怪訝そうに首を傾げる女。このスマートフォンは仕事用とは別のプライベート用でナンバーとアドレスを知っている者は、彼女の両親だけなのだ。
そして両親は基本、連絡を寄越さない。
(いったい誰? 何者にこのスマホを知られたの?)
事と次第によっては、財力と人脈を総動員して、送信相手を抹消しなければ。
女は慎重に通話に応じた。
すると――
『おめでとう。一部始終を視ていた。君が今から――MKランキングの9位だ』
ニホン語だ。爽やかな青年の声音。加えて理知的な口調である。
ランキング9位?
女の頬が釣り上がる。知らずに震えている声で、ニホン語を用いて確認した。
「へえ。都市伝説だと思っていたMKランキングが実在していたなんてね。じゃあ、このニホン人がランキング9位だったのね。なるほど合点がいった」
道理で強かったわけである。裏社会で秘密裏に行われていると噂される非公式の【ソーサラー】ランキング戦――MKランキングの上位ランカーだったとは。

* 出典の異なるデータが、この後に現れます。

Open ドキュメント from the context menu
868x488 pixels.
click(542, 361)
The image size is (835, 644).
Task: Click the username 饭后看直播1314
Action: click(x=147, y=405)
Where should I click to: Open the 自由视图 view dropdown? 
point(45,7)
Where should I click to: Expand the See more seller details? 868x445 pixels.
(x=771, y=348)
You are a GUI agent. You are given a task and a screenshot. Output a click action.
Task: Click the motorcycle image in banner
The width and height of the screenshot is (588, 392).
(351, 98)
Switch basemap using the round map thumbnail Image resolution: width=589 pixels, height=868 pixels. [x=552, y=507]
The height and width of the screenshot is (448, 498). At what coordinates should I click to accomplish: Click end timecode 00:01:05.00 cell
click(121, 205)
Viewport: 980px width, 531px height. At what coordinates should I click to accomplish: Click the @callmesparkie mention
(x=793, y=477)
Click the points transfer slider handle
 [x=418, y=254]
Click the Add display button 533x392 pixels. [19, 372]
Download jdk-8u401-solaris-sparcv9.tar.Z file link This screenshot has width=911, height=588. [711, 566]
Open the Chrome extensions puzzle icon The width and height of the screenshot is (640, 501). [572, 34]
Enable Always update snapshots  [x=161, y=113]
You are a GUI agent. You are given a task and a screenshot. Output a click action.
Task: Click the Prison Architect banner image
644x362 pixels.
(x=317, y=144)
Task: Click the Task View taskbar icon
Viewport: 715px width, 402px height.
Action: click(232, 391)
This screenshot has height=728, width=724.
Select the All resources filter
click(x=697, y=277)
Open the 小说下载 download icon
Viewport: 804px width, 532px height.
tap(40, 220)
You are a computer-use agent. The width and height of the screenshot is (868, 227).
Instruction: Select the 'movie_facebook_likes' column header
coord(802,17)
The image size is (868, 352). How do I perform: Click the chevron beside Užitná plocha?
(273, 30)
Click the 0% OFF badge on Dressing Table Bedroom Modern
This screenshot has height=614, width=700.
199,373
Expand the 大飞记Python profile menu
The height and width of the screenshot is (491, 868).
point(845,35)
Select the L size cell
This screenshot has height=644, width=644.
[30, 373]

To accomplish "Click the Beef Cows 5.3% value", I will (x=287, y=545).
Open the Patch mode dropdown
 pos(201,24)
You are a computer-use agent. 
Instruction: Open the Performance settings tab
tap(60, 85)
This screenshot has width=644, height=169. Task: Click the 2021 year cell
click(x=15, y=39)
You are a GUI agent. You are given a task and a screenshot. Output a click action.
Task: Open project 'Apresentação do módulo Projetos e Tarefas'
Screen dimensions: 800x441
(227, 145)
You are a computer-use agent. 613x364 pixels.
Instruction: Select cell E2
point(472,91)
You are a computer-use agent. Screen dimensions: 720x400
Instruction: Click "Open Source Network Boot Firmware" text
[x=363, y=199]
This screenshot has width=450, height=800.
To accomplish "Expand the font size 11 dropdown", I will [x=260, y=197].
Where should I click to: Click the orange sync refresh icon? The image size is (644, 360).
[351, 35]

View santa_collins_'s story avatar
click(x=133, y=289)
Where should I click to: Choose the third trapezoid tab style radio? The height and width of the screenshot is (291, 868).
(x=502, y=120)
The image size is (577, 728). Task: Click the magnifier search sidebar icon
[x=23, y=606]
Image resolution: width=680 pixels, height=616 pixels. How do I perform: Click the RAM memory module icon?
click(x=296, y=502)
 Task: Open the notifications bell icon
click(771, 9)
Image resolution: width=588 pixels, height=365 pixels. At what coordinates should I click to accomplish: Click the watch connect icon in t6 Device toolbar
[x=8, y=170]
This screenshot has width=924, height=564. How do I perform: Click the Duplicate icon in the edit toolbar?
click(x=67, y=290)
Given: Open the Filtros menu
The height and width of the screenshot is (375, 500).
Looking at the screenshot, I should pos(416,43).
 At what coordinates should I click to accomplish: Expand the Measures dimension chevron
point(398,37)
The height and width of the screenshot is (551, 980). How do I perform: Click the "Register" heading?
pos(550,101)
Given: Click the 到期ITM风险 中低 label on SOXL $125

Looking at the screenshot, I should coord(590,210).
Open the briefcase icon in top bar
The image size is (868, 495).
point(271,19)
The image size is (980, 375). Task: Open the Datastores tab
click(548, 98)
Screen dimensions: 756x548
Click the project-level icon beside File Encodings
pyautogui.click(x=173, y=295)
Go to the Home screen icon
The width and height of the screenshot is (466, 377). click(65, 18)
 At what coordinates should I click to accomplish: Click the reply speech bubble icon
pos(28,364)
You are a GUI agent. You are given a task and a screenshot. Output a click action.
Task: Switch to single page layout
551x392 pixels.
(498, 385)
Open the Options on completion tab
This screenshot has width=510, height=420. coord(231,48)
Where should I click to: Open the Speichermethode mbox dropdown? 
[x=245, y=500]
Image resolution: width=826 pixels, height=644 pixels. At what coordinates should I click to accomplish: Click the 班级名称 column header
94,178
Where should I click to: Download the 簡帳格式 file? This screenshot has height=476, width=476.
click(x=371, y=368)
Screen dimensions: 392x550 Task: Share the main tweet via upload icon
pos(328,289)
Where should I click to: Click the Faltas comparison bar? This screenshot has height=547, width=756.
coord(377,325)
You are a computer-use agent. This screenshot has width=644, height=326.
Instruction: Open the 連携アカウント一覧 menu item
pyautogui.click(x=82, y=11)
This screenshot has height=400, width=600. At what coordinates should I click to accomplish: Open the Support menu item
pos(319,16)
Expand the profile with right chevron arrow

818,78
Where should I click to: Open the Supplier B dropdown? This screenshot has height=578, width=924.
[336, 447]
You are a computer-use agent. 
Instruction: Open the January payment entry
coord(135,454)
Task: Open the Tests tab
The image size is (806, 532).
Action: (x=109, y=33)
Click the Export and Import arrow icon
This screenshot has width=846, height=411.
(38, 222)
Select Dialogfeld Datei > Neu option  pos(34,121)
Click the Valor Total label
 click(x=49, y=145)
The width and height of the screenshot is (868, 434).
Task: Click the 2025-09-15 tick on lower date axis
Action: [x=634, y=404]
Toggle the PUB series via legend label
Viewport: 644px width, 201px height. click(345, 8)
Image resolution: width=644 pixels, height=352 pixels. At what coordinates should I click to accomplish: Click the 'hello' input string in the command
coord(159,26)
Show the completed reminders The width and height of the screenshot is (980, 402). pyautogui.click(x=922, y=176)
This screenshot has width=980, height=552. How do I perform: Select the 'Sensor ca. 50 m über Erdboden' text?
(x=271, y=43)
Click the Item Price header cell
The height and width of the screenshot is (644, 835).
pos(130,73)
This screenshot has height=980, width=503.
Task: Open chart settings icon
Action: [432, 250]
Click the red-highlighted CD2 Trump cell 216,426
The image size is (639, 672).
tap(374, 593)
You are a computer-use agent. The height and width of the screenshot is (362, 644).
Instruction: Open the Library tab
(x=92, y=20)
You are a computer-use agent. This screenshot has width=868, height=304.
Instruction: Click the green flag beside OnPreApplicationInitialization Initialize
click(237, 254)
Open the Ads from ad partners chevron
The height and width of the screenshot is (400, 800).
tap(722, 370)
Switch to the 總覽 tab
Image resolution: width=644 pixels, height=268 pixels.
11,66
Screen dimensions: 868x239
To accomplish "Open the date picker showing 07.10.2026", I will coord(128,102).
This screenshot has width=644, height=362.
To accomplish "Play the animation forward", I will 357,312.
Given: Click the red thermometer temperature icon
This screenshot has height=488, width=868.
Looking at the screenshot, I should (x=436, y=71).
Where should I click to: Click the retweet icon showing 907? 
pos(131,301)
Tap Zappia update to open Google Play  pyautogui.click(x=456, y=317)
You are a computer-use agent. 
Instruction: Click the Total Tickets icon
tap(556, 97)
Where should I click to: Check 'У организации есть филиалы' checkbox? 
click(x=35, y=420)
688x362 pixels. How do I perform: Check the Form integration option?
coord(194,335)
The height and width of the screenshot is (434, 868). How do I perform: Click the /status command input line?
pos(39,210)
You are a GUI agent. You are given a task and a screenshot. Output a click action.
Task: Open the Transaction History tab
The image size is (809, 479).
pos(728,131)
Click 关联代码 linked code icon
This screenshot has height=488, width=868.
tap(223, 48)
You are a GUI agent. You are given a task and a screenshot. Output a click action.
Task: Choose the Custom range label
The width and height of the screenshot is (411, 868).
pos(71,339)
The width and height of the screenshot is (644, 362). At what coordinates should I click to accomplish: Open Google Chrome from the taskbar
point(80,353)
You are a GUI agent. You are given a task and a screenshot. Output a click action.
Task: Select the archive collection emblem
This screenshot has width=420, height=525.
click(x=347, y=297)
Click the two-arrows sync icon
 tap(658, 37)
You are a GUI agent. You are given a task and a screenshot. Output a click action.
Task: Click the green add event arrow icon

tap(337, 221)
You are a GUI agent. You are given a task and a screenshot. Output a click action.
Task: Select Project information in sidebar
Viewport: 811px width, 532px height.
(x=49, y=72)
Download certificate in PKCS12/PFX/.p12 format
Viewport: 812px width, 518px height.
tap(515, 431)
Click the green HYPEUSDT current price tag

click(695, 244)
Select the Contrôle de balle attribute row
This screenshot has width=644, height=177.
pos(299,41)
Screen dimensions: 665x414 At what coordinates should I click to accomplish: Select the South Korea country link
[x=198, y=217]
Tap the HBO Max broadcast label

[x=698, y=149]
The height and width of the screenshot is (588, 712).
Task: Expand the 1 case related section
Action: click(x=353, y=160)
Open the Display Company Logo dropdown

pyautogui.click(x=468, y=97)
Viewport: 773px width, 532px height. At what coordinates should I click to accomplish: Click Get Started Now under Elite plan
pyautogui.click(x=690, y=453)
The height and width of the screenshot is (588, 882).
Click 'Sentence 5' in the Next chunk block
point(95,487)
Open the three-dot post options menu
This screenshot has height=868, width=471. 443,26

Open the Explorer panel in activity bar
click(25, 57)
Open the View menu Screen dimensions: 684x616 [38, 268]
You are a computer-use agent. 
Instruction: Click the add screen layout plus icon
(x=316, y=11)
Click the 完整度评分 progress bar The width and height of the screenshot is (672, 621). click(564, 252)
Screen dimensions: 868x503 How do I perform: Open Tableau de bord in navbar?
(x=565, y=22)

『その通り。私が主催者の光葉一比古だ。君に敗けた彼は9位から17位に下がるかな』
「此処ってNYよ。他にもランカーがいるのかしら?」
『残念ながらニホンの関東圏内が主戦場になる。ランカーと戦い、頂点に君臨するランキング1位を倒したいと思うのならば、是非とも東京に来て欲しい。招待状は送ろう』
東京――ニホン首都であるネオ東京シティか。
仕事のスケジュールを変更すれば、なんとかなるかもしれない。しかし……
女が返事を迷っていると、光葉が言った。
近日中にランキング上位同士が戦う特別イベントを開催する予定だ――と。
その言葉で、女は来日を決意した。